Ostia, rapina con “cavallo di ritorno”: “Dacci 100 euro e ti ridiamo telefono, chiavi e documenti”
Prima la rapina a Ostia, poi la richiesta di soldi per riavere indietro il telefono e gli effetti personali. È il copione, ormai fin troppo noto, del cosiddetto “cavallo di ritorno”, andato in scena nella serata del 15 maggio. Ma stavolta, all’appuntamento fissato per lo scambio, ad aspettare i due uomini non c’era la vittima. C’erano i carabinieri della stazione di Ostia.

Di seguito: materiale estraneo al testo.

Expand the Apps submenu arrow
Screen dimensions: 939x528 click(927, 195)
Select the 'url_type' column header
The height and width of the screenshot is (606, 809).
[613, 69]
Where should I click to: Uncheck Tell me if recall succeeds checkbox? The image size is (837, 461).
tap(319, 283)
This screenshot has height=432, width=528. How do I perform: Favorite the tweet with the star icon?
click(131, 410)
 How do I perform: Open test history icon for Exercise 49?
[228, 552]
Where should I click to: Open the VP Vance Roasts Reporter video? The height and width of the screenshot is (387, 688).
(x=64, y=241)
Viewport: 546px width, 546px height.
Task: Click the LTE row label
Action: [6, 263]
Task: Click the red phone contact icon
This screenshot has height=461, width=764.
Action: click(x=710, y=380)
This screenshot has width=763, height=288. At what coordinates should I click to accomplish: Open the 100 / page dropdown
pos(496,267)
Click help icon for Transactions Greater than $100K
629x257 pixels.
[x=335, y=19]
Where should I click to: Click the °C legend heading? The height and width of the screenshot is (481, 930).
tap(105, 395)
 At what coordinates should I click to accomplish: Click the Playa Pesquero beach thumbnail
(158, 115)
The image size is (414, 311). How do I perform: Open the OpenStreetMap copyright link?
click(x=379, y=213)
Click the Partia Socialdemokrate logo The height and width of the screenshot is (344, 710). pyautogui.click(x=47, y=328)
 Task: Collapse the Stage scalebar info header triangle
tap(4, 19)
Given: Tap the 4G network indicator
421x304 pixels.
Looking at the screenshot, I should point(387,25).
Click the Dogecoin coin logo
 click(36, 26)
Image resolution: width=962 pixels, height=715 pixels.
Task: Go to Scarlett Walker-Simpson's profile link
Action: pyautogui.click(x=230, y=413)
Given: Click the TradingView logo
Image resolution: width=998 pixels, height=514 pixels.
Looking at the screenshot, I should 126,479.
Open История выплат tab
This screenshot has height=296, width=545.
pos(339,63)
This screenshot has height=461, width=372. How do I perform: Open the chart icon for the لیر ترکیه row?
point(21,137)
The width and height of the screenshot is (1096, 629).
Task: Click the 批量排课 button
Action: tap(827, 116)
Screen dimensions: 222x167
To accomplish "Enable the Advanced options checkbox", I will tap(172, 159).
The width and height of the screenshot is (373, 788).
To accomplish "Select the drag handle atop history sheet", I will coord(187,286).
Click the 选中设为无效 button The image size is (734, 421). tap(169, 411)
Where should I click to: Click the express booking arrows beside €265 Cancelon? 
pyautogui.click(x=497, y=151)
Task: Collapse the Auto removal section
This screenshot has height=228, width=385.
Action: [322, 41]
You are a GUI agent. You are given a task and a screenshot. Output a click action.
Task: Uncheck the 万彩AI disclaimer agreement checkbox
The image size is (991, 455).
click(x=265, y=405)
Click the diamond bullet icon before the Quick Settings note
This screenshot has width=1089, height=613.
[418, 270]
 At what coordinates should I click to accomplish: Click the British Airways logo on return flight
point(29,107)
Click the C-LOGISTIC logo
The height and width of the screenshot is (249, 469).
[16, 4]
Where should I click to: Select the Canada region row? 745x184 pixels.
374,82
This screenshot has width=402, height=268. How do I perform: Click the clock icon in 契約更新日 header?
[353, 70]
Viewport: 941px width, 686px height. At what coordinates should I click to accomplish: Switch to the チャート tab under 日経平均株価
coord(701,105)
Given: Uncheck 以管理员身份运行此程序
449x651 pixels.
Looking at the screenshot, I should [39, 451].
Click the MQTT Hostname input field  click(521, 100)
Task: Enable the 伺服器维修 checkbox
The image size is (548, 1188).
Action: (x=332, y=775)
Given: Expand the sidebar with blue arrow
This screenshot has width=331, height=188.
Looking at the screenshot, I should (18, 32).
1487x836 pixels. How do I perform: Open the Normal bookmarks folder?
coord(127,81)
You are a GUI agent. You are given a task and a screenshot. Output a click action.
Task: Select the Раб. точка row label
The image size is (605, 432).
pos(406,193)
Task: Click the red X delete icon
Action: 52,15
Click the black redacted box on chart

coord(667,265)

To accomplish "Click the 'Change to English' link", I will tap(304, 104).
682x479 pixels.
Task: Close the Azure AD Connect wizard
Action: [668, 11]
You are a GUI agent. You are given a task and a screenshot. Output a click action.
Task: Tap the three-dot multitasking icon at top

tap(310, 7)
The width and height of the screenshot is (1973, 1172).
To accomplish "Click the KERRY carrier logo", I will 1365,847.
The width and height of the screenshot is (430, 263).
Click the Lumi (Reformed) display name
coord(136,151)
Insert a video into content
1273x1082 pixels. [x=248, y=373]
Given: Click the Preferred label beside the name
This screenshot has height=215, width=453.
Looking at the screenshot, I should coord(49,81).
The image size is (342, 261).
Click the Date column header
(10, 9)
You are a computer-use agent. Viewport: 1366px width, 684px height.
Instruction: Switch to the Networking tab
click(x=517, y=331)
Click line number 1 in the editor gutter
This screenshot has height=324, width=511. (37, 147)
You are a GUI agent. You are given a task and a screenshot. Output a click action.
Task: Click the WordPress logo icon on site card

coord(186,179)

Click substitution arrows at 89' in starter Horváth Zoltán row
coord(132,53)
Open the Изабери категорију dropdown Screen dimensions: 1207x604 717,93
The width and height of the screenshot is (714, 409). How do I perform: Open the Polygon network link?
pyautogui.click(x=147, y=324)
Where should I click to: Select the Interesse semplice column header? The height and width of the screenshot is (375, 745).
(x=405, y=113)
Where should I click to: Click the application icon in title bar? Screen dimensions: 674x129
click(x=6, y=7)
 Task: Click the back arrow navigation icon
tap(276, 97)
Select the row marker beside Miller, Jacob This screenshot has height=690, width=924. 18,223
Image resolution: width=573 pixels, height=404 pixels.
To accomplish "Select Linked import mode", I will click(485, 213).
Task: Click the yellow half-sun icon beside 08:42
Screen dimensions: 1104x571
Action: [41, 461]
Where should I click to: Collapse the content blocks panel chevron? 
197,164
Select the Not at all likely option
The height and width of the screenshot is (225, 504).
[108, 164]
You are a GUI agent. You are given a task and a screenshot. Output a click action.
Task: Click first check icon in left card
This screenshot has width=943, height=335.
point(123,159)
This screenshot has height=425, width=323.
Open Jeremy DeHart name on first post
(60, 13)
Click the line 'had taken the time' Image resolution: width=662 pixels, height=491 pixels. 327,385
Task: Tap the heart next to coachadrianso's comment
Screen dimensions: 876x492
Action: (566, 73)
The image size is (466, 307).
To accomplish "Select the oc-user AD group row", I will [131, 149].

Aggredito e derubato in strada
Tutto è iniziato intorno alle 22:30, quando un 52enne moldavo è stato avvicinato e aggredito da due uomini, un 37enne romano e un 56enne romeno, entrambi senza fissa dimora e già noti alle forze dell’ordine. I due gli hanno portato via con la forza telefono cellulare, portafoglio e chiavi di casa, per poi passare subito alla fase successiva: trasformare la rapina in un’estorsione. Utilizzando il cellulare appena sottratto, i due hanno contattato la sorella della vittima chiedendo 100 euro in cambio della restituzione della refurtiva. L’incontro per lo scambio era stato fissato nei pressi della stazione Metro di Acilia. Ma nel frattempo la donna aveva già avvisato i carabinieri.
Per i due indagati è scattato l’arresto con l’accusa di estorsione in concorso. Il fermo è stato successivamente convalidato dal Tribunale di Roma, che ha disposto nei loro confronti l’obbligo di presentazione in caserma.